Closing costs are separate from your down payment — budget for both independently.
Your lender must give you a Loan Estimate within 3 business days of your mortgage application.
On a $300,000 home, buyers can expect roughly $6,000–$18,000 in closing costs depending on location and loan type.
You can negotiate some closing costs — ask about lender credits or seller concessions before closing day.
What Are Home Closing Costs?
Home closing costs are the fees and expenses required to finalize a real estate transaction. They're paid at closing — the final step where ownership officially transfers from seller to buyer. If you're exploring cash advances online to help cover upfront expenses before your closing date, it helps to know exactly what you're budgeting for. Closing costs typically range from 2% to 5% of the mortgage loan amount, though buyers can pay up to 6% in some markets.
These costs are entirely separate from your down payment. That distinction trips up a lot of first-time buyers who budget carefully for a 5% or 10% down payment and then get surprised by thousands more in fees at the closing table.
The Quick Answer
Closing costs are the collection of lender fees, third-party service fees, government taxes, and prepaid expenses that must be paid to complete a home purchase or sale. Buyers generally pay 2%–6% of the loan amount; sellers typically pay 6%–10% of the sale price, mostly from real estate agent commissions.
Typical Closing Costs: Buyer vs. Seller Breakdown
Cost Category
Paid By
Typical Amount
Negotiable?
Loan origination fee
Buyer
0.5%–1% of loan
Yes
Appraisal fee
Buyer
$300–$700
Sometimes
Title insurance (lender's)
Buyer
$500–$1,500
Yes — shop around
Escrow/closing agent fee
Buyer & Seller
$500–$2,000
Yes — shop around
Real estate commissions
Seller
5%–6% of sale price
Yes
Transfer taxes
Varies by state
0.01%–2%+ of sale price
No
Prepaids (insurance, taxes)
Buyer
2–3 months of costs
No
Amounts are estimates as of 2026 and vary significantly by state, loan type, and lender. Always review your official Loan Estimate for accurate figures.

- **List of tasks**
[a] According to the text on home closing costs, how soon after a mortgage application must a lender provide a Loan Estimate?
[b] Print the part of the text on home closing costs starting with "These costs are" and going on through "the closing table.".
[c] Write what comes next in the text on home closing costs, picking up after its final sentence.

Stored entries:
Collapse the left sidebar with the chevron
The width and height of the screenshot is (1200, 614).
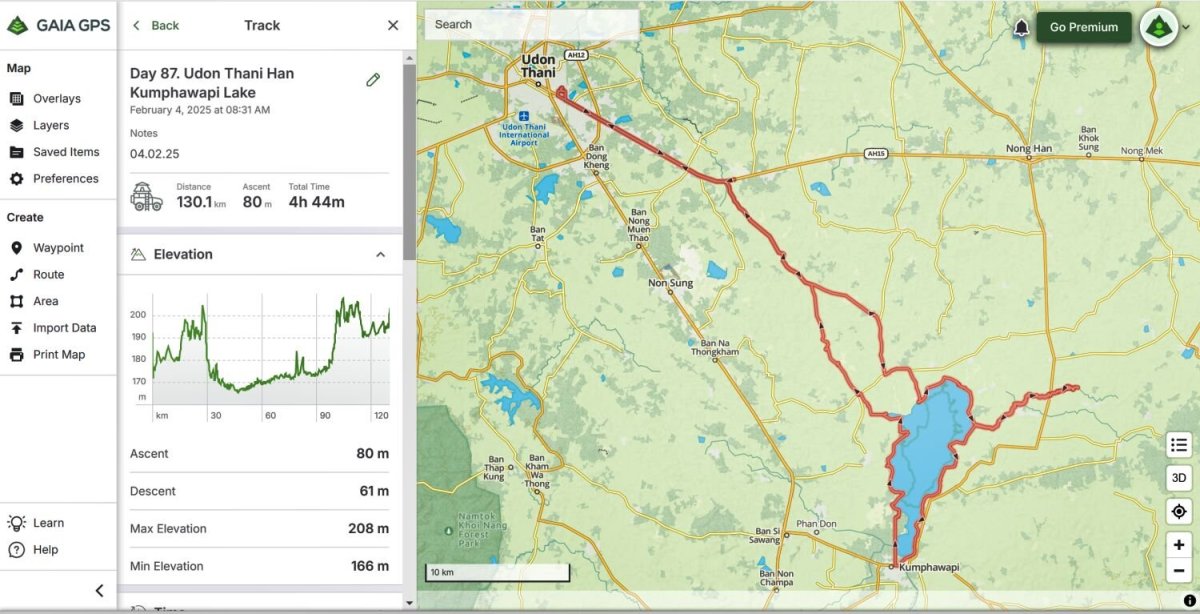tap(98, 590)

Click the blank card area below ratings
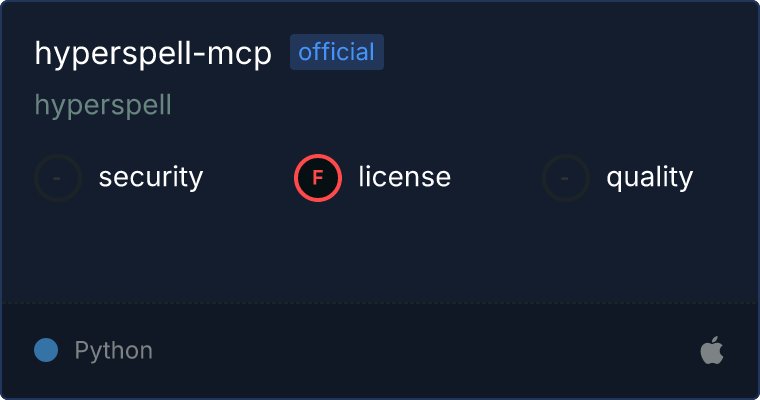[x=380, y=252]
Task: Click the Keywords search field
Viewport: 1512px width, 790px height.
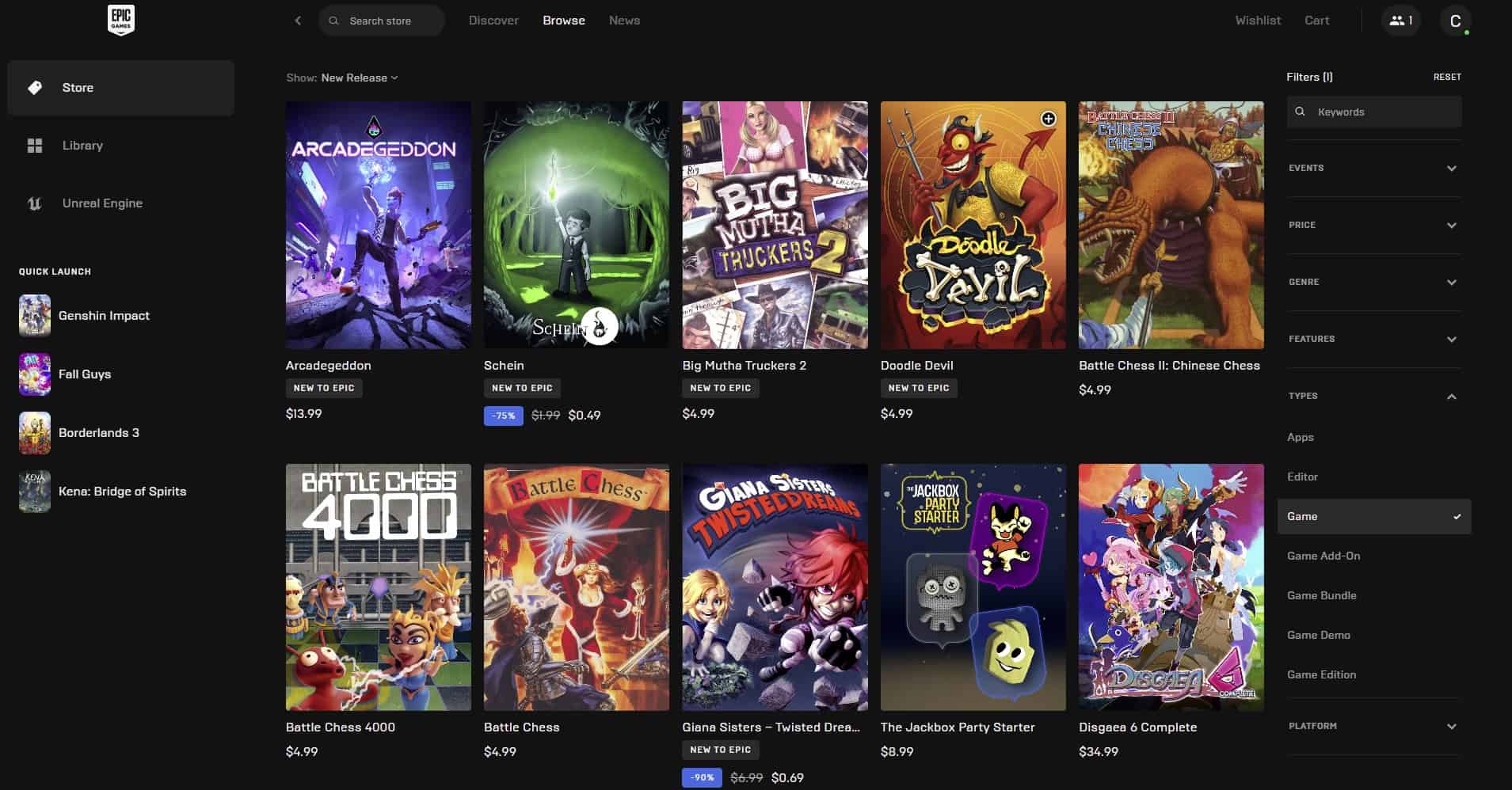Action: pyautogui.click(x=1375, y=112)
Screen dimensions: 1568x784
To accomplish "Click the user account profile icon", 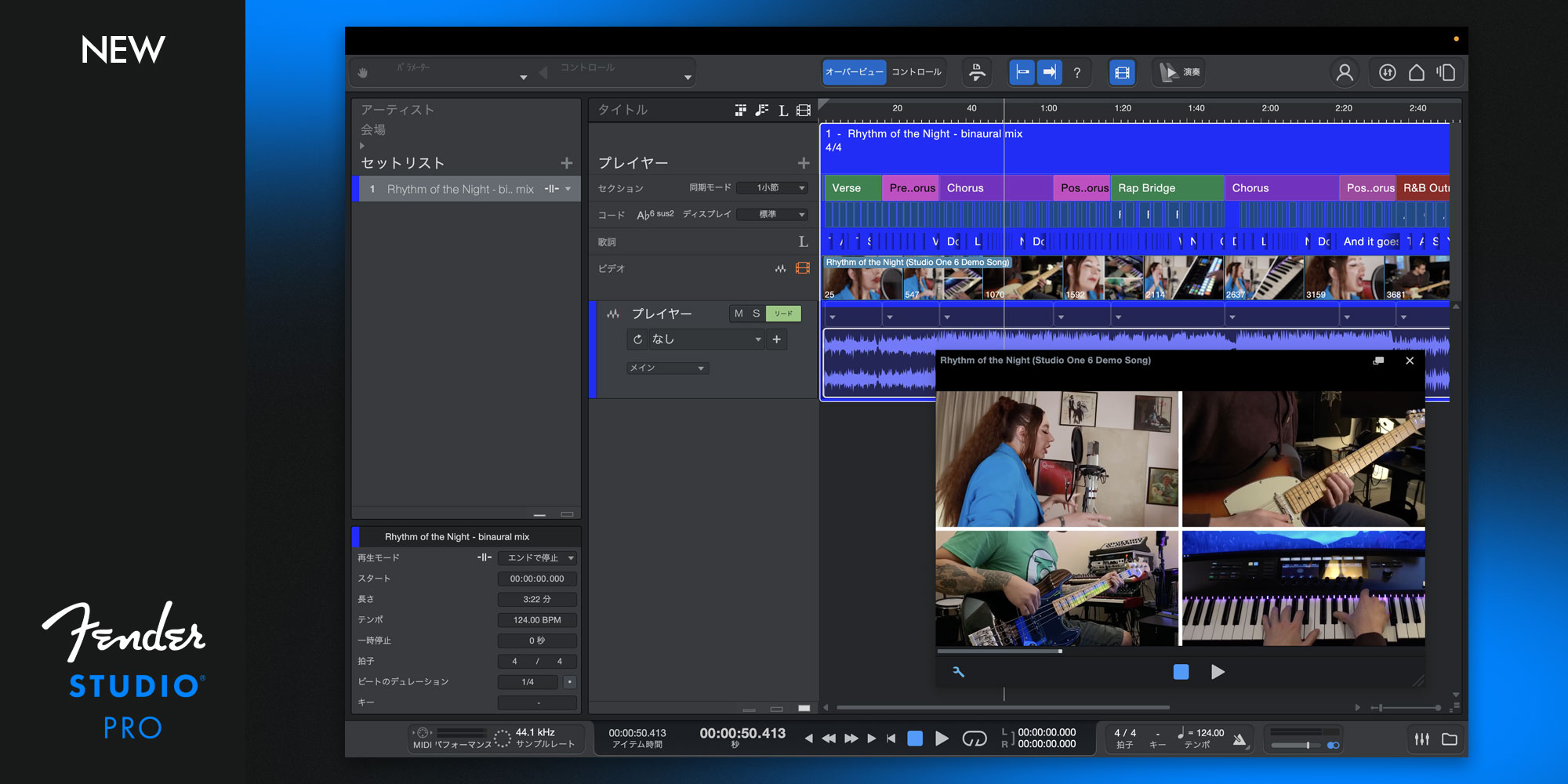I will pos(1345,73).
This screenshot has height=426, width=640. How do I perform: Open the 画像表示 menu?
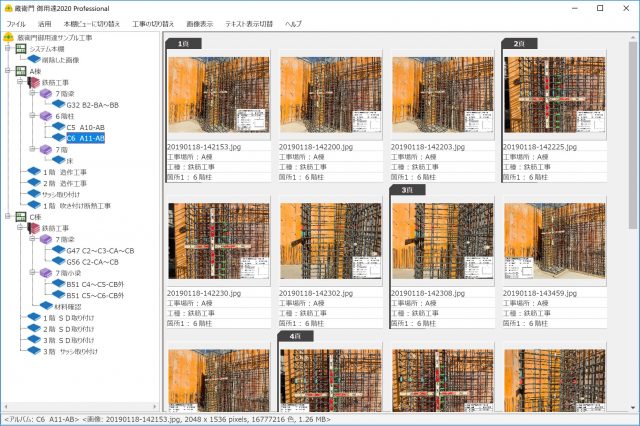pos(200,22)
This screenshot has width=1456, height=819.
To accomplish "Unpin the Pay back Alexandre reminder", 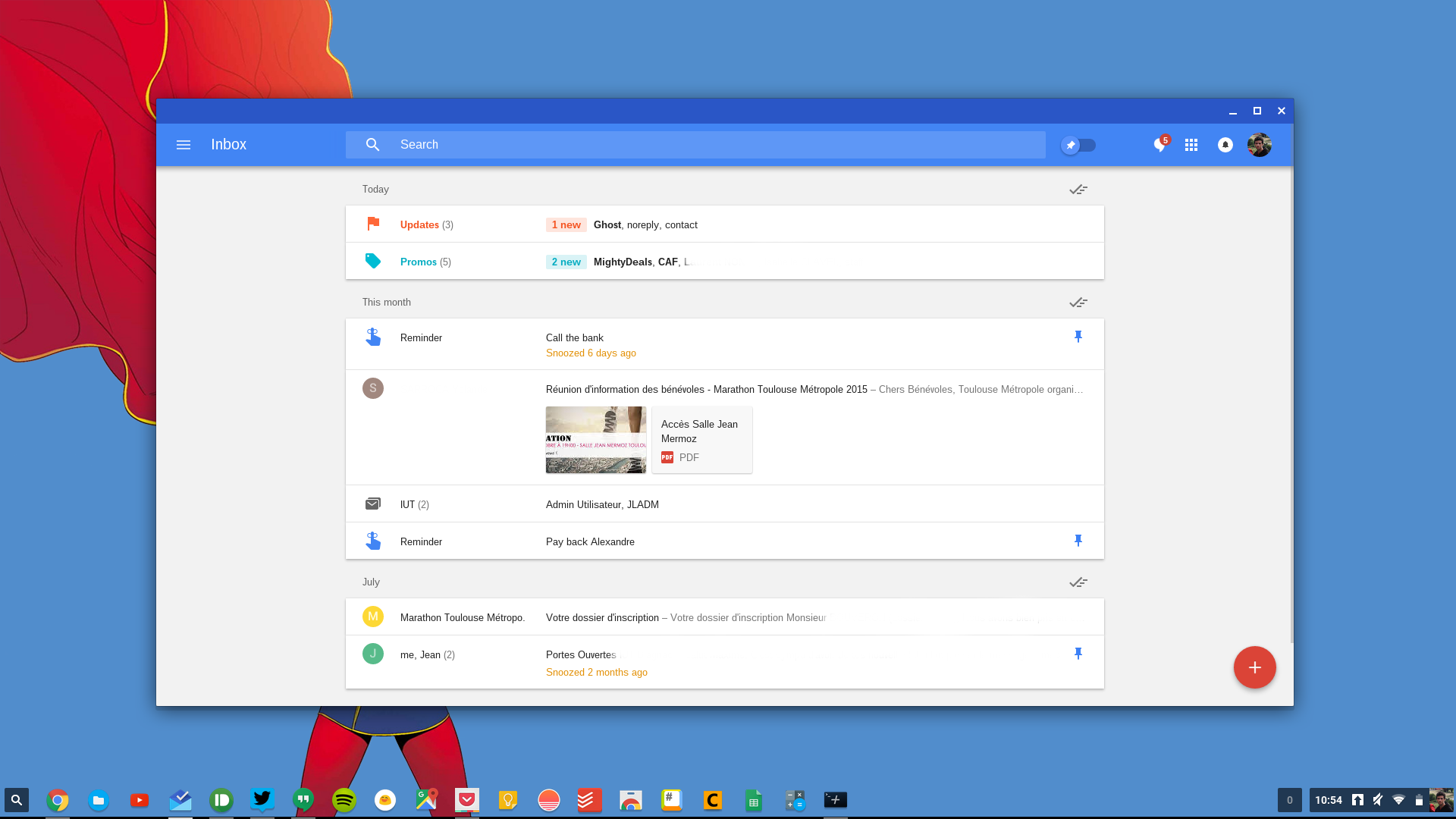I will coord(1078,541).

- **Answers in order**
[a] Within 3 business days.

[b]
These costs are entirely separate from your down payment. That distinction trips up a lot of first-time buyers who budget carefully for a 5% or 10% down payment and then get surprised by thousands more in fees at the closing table.

[c]
How Much Are Closing Costs for Buyers?
For most buyers, closing costs fall between 2% and 6% of the total loan amount. The exact figure depends on your location, loan type, lender, and the specific services required. Here's what that looks like in dollar terms:
$200,000 home: Expect roughly $4,000–$12,000 in closing costs
$300,000 home: Expect roughly $6,000–$18,000 in closing costs
$400,000 home: Expect roughly $8,000–$24,000 in closing costs
$500,000 home: Expect roughly $10,000–$30,000 in closing costs
These ranges are wide because costs vary significantly by state. Some states have high transfer taxes; others have minimal government fees. New York and Maryland tend to run high; states like Missouri and Indiana tend to run lower.
What's Included in Buyer Closing Costs?
Buyer closing costs break down into five main categories. Knowing what each one covers helps you spot anything that looks inflated on your Closing Disclosure.
Lender fees cover what your mortgage company charges to originate and process your loan. Common line items include:
Loan origination fee (often 0.5%–1% of the loan amount)
Underwriting fee ($400–$900 on average)
Discount points (optional — you pay upfront to lower your interest rate)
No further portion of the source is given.